Notant les observations ultérieures de Tsipras qui mettaient en garde contre la menace qui pèse sur la démocratie, ce mois-ci Business Insipide a également cité une note de Mujtaba Rahman et Federico Santi de la société de conseil Eurasia Group, qui a déclaré que les négociations entre Athènes et ses créanciers ont été menées « dans l’espoir de provoquer un changement de régime ».
Alors que la Commission européenne parle d’un « état d’urgence » imminent en Grèce et de la nécessité de se préparer à des troubles sociaux, le Daily Telegraph a indiqué que Tsipras a laissé entendre « que leur véritable objectif est de détruire la crédibilité de son gouvernement Syriza de gauche radicale et forcer à un changement de régime ».

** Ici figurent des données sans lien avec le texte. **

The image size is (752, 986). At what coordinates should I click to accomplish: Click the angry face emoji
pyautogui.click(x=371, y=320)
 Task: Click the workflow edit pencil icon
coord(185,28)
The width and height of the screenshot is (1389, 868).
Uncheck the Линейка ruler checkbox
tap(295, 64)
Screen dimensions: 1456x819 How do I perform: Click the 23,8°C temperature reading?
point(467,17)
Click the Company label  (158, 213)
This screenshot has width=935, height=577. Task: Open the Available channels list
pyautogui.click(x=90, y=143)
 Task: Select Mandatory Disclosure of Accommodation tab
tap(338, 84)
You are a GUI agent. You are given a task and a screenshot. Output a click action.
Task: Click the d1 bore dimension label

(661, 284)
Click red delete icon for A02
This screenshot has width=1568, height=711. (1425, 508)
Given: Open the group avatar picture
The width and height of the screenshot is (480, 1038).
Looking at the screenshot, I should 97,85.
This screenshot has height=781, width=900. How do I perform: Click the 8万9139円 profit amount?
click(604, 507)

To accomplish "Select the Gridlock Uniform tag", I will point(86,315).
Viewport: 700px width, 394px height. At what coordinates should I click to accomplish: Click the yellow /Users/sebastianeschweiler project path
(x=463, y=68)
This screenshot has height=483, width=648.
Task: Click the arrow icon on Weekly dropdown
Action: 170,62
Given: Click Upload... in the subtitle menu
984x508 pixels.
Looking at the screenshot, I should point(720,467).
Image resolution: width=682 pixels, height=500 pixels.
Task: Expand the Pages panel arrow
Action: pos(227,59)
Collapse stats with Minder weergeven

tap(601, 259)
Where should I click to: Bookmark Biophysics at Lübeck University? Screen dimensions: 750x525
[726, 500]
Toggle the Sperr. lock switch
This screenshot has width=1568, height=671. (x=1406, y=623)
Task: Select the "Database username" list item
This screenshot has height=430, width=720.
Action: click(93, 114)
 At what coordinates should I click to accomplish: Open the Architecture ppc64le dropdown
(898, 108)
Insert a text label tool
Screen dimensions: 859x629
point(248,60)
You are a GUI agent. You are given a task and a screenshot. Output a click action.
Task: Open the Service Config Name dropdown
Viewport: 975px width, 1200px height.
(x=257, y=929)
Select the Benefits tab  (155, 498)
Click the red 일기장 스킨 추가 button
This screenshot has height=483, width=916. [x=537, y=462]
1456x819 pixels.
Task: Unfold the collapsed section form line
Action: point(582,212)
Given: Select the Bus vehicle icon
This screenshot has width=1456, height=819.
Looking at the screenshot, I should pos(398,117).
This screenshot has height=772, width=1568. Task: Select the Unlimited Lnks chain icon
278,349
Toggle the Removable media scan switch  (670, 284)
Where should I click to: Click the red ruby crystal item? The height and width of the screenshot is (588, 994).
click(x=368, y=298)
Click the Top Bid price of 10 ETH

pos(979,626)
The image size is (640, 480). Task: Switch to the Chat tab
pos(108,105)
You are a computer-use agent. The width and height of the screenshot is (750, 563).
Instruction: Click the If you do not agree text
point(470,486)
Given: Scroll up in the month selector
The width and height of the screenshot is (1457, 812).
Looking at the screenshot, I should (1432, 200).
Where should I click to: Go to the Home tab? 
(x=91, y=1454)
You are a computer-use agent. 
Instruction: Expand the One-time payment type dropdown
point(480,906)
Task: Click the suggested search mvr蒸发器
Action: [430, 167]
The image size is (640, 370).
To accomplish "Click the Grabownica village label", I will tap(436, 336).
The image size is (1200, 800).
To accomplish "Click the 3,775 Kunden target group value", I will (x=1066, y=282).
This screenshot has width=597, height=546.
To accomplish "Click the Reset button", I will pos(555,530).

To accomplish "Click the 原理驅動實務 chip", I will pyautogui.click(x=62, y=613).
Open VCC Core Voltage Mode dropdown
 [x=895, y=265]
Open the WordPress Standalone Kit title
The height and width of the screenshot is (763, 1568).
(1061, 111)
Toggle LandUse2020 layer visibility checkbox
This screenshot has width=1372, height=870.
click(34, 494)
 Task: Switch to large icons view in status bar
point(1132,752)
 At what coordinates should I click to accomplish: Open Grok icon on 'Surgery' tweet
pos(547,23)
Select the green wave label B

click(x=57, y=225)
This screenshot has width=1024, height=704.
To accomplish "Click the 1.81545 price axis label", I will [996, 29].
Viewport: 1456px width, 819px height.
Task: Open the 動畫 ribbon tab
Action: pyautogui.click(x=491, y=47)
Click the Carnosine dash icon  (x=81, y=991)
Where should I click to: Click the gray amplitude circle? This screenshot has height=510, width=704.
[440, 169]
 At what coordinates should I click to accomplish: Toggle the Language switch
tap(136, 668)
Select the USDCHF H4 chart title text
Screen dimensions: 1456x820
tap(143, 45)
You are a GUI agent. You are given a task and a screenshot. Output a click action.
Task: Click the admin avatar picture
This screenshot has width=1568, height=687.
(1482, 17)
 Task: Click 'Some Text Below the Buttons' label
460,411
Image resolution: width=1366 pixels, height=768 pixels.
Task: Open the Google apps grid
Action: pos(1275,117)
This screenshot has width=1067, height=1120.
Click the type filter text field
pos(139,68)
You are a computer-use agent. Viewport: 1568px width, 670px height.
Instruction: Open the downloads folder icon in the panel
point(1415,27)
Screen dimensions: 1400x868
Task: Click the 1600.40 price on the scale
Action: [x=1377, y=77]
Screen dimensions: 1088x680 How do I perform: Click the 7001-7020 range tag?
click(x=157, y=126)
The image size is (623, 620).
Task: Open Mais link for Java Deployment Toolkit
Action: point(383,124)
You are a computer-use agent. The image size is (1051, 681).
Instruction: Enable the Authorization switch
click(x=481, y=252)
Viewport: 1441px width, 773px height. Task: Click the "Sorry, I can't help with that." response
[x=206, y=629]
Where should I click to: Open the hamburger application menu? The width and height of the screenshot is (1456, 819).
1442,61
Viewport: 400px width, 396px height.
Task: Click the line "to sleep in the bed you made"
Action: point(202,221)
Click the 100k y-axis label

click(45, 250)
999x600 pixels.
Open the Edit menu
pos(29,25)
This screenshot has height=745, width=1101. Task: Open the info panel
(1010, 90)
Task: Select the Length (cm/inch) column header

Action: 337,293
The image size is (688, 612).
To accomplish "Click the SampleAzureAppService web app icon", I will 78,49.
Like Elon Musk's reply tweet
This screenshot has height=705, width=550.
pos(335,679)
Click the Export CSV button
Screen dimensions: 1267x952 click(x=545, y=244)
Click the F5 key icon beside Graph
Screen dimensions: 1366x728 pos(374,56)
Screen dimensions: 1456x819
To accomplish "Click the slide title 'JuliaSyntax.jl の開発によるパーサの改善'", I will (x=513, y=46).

L’histoire grecque démontre que le changement de régime pour défendre les intérêts du capital financier international peut signifier un retour au régime militaire. Aussi récemment qu’en 1974, le « régime des colonels » fasciste était au pouvoir en Grèce, après avoir renversé le gouvernement dans un coup d’État sanglant soutenu par la CIA en 1967.
Cette semaine, le journaliste Paul Mason de la chaîne Channel 4 a commenté, en notant les tensions politiques croissantes, qu’il est maintenant « devenu courant pour les gens de parler à tour de bras de “guerre civile”, et plus pour rire comme avant ».
Depuis le début de l’austérité de masse en Grèce en 2010, il y a eu des rumeurs constantes de discussions autour d’un coup parmi les militaires de haut rang. L’armée grecque, une grande armée de conscription deux fois plus nombreuse que l’armée britannique, est en état ​​d’alerte haute.
Depuis l’élection de Syriza, les forces armées ont été engagées dans une série de manœuvres militaires très médiatisées, y compris des « jeux de guerre », sous couvert de la lutte contre le terrorisme et « l’extrémisme ». Ceux-ci comprenaient des exercices avec les forces armées du dictateur égyptien aux mains couvertes de sang Abdel Fattah al-Sissi.